Lancement du livre « La traite négrière transatlantique et l'esclavage : nouvelles orientations pour enseigner et apprendre »

© UNESCO/E.U.

À l’occasion du lancement du livre consacré à l’enseignement de la traite négrière et de l’esclavage, la Directrice générale de l’UNESCO, Mme Irina Bokova, et la Présidente du Conseil exécutif, Mme Alissandra Cummins, ont marqué l’événement par une présentation de l’ouvrage édité chez Africa World Press, en présence de la Présidente du Comité scientifique international du projet de l’UNESCO La route de l'esclave, Mme Elisa Gutierrez Velasquez, et de M. Paul Lovejoy, coéditeur de la publication et ancien Directeur de l’institut Harriet Tubman.

La présentation s’est déroulée en présence de plusieurs ambassadeurs, représentants des États membres de l’UNESCO et de son Conseil exécutif.

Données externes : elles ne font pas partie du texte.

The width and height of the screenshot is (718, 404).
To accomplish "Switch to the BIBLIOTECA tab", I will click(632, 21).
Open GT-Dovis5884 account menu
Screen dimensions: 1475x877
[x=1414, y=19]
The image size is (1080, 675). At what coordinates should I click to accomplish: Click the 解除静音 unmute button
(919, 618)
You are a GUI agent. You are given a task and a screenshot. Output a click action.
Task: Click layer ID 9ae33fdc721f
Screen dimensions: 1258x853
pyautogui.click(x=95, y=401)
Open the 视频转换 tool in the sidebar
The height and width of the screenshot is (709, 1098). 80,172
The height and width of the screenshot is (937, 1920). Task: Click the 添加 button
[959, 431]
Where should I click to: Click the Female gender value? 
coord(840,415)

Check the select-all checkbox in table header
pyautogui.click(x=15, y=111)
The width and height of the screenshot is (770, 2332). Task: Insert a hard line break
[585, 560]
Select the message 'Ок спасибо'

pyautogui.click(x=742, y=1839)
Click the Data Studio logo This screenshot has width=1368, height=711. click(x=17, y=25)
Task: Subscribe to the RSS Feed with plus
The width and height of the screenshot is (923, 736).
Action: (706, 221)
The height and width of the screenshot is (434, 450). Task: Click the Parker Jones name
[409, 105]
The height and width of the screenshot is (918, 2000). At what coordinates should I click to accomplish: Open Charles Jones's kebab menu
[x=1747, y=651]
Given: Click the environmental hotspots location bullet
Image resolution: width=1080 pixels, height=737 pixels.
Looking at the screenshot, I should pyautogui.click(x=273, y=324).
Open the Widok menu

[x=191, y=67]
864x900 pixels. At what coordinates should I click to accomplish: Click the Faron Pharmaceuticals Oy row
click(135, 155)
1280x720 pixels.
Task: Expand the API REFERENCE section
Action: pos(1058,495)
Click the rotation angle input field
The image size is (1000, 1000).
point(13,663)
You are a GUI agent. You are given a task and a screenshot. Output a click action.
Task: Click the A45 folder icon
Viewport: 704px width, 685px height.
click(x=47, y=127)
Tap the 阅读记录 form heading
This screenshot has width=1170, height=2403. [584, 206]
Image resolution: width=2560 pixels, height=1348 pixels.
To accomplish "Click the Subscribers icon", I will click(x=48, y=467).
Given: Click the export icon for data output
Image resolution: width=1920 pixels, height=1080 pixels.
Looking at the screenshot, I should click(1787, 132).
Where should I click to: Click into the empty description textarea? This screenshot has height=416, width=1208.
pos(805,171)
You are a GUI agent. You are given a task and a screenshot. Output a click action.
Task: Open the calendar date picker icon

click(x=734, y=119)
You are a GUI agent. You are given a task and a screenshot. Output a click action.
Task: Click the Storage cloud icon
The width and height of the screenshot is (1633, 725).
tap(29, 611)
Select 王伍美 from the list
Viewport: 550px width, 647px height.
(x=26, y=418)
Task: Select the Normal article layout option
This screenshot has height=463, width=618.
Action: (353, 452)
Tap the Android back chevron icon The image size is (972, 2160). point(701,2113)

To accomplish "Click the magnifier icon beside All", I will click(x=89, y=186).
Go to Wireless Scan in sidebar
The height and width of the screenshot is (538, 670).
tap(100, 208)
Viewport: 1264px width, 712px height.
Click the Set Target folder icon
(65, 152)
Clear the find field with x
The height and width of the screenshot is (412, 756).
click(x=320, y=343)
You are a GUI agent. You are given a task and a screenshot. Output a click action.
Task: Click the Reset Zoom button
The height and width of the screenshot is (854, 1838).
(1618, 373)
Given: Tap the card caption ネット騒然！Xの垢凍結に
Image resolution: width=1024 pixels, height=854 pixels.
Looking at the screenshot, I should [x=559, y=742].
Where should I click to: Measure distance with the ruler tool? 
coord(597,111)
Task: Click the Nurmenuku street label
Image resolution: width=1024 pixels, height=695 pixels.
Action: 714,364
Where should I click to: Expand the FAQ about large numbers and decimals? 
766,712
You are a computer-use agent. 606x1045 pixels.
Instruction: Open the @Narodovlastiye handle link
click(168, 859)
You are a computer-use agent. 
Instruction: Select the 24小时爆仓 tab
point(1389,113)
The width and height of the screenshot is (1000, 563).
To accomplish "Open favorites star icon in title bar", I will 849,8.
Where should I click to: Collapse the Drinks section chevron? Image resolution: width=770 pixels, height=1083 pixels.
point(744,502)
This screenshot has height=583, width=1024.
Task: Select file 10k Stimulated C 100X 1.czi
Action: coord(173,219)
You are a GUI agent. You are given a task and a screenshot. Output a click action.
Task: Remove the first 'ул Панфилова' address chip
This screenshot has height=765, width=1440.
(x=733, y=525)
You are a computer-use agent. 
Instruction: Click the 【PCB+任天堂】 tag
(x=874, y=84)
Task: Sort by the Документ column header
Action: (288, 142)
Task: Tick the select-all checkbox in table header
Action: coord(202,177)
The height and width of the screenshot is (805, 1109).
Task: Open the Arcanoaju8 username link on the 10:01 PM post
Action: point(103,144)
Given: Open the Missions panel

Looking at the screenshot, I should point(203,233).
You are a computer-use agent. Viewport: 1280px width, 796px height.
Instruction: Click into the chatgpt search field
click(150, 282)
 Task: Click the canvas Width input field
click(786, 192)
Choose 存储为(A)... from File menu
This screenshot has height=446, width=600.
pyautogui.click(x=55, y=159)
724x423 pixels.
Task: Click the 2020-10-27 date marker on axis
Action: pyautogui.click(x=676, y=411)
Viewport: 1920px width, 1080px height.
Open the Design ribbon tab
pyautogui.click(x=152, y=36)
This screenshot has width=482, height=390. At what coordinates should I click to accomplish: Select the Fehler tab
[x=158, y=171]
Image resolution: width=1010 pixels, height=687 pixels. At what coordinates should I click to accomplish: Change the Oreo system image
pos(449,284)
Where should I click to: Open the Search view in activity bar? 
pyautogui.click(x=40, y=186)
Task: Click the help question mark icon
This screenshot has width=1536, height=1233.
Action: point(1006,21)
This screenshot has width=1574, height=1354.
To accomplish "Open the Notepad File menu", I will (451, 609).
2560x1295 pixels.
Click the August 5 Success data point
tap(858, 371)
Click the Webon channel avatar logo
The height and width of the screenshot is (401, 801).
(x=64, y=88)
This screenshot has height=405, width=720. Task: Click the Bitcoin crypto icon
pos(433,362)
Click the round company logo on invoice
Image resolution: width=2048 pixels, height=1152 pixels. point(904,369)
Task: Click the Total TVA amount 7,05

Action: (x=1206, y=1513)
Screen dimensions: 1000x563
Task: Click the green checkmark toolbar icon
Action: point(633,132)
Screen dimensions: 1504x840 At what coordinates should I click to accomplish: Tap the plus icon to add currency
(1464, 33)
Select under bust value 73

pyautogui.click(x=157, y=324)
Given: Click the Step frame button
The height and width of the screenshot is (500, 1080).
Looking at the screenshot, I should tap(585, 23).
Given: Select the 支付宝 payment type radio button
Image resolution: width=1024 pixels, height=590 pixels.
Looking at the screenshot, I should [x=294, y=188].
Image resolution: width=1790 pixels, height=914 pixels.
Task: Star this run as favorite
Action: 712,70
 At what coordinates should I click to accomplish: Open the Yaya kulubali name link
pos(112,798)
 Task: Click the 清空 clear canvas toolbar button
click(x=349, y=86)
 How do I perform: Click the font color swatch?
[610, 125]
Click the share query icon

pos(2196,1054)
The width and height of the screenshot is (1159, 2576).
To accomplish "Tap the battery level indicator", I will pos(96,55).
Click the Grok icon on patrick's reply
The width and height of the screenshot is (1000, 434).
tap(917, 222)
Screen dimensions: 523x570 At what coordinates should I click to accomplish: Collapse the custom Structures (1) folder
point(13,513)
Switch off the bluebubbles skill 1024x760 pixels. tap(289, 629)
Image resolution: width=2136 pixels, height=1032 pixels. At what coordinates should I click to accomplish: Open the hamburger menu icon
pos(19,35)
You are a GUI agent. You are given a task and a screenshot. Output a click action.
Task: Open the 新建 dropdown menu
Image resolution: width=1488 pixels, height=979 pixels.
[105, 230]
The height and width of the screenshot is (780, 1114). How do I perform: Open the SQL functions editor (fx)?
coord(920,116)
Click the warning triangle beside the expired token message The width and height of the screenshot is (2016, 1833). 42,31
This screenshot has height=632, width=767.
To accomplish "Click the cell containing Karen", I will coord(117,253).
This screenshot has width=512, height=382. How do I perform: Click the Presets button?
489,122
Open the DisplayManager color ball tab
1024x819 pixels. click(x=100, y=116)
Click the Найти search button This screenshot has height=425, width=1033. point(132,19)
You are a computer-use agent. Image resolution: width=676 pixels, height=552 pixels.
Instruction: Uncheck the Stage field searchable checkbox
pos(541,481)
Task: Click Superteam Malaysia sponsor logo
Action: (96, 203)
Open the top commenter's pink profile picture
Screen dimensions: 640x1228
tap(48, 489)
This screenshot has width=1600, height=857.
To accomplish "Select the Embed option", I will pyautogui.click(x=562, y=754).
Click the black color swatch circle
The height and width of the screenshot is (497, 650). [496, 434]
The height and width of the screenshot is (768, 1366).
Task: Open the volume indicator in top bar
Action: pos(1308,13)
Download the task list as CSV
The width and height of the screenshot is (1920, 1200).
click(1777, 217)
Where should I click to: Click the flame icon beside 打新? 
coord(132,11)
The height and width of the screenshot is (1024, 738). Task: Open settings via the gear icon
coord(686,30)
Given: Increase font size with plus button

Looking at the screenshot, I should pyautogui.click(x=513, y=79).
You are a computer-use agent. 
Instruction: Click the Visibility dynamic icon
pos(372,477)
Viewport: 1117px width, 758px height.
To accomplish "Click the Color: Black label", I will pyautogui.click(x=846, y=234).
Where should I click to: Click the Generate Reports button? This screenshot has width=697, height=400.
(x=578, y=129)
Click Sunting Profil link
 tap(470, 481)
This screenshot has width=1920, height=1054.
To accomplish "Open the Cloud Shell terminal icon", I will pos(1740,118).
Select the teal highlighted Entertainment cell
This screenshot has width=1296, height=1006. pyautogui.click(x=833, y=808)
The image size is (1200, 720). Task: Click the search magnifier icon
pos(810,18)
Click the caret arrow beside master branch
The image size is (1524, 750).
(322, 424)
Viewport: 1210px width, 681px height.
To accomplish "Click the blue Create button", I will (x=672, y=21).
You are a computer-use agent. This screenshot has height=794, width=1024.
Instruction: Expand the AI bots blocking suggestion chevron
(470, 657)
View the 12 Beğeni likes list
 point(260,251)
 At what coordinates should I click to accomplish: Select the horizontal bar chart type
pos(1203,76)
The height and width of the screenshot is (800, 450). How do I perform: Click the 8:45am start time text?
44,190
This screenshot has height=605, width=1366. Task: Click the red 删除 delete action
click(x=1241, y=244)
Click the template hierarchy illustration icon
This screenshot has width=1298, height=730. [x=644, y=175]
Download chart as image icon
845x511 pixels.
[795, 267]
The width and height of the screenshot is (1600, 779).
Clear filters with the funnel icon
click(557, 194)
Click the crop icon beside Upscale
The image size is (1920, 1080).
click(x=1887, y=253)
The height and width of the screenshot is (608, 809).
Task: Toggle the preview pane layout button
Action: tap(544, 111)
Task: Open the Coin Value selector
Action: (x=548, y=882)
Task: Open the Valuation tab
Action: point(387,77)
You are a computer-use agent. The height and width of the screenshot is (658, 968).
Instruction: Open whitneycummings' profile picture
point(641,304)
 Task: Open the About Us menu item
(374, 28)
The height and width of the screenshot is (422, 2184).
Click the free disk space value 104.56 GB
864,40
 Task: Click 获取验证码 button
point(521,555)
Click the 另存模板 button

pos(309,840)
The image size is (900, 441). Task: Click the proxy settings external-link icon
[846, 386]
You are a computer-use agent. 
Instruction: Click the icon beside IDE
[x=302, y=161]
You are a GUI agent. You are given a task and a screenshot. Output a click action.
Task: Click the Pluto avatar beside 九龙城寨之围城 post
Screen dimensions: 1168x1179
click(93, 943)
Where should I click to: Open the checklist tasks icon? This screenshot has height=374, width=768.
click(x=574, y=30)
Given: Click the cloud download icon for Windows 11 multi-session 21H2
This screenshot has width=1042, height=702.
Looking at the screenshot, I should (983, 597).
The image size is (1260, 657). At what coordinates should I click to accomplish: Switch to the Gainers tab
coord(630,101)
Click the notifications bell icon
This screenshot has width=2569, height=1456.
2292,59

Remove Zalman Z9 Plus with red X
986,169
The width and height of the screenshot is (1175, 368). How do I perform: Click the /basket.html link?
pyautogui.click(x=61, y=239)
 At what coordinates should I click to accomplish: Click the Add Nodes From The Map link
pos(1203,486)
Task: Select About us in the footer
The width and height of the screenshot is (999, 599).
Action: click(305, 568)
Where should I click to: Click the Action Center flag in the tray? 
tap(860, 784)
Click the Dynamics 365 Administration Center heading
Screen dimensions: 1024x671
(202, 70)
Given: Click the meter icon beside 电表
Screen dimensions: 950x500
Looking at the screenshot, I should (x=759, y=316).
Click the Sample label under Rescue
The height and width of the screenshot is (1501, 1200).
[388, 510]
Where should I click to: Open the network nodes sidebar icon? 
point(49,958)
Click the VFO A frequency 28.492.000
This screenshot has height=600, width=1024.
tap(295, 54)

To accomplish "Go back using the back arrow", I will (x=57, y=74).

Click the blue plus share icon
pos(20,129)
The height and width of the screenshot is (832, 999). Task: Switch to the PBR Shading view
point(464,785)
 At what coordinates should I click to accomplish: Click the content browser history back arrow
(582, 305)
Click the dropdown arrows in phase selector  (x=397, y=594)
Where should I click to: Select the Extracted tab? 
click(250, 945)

La Directrice générale a rappelé que l’histoire de la traite négrière et de l’esclavage représente une contribution unique à l’idéal humaniste de promotion des droits universels de la personne humaine, c’est pourquoi il est primordial d’en faire le moteur du dialogue interculturel dans nos sociétés plurielles.

« L’éducation est un outil indispensable de sensibilisation à la traite négrière et l’esclavage et elle permet de mieux comprendre les sociétés dans lesquelles nous vivons aujourd’hui », a déclaré Irina Bokova.

La Directrice générale a enchaîné en soulignant que l’UNESCO attache une profonde importance à la transmission de l’histoire de l’esclavage transatlantique et de son abolition, en tant qu’élément central de la lutte contre le racisme, pour le respect des droits de l’homme et de la dignité humaine et pour l’édification de la paix.

« L’histoire de la traite des esclaves soulève des questions qui touchent aux fondements mêmes de notre humanité », a-t-elle déclaré. 

La Directrice générale a souligné l’importance d’explorer la piste de la transmission de l’histoire par les manuels scolaires, les matériels pédagogiques et la formation des enseignants.

Irina Bokova a rappelé la nécessité de prendre en compte cette question dans l’éducation formelle, en tant qu’instrument de réconciliation nationale, pour la compréhension mutuelle et l’inclusion sociale.

Dans son allocution, la Présidente du Conseil exécutif a mis l’accent sur le besoin d’une percée de la recherche scientifique sur l’histoire de la traite négrière transatlantique, laquelle « est encore absente dans les manuels scolaires, le cinéma et les médias ».

Elle a également évoqué les « grands espoirs suscités par le projet La route de l’esclave depuis dix ans dans divers pays et régions », dans le contexte de la Décennie des Nations Unies pour les personnes d'ascendance africaine (2013-2023).

La Présidente a vivement encouragé l’UNESCO « à directement contribuer au travail de sensibilisation à la traite des esclaves dans les régions jusque-là négligées, comme l’océan Indien, le Moyen-Orient et l’Asie ».

M. Paul Lovejoy a évoqué le lancement du projet La route de l’esclave en 1994, en rappelant son objectif premier « de rendre justice au passé » et de « reconnaître et valoriser la diversité ».

En conclusion, la Directrice générale a déclaré : « l’histoire de la traite des esclaves et de son abolition a façonné le monde dans lequel nous vivons. Nous sommes tous les héritiers de ce passé qui a redessiné la carte du monde et transformé ses lois et ses cultures ».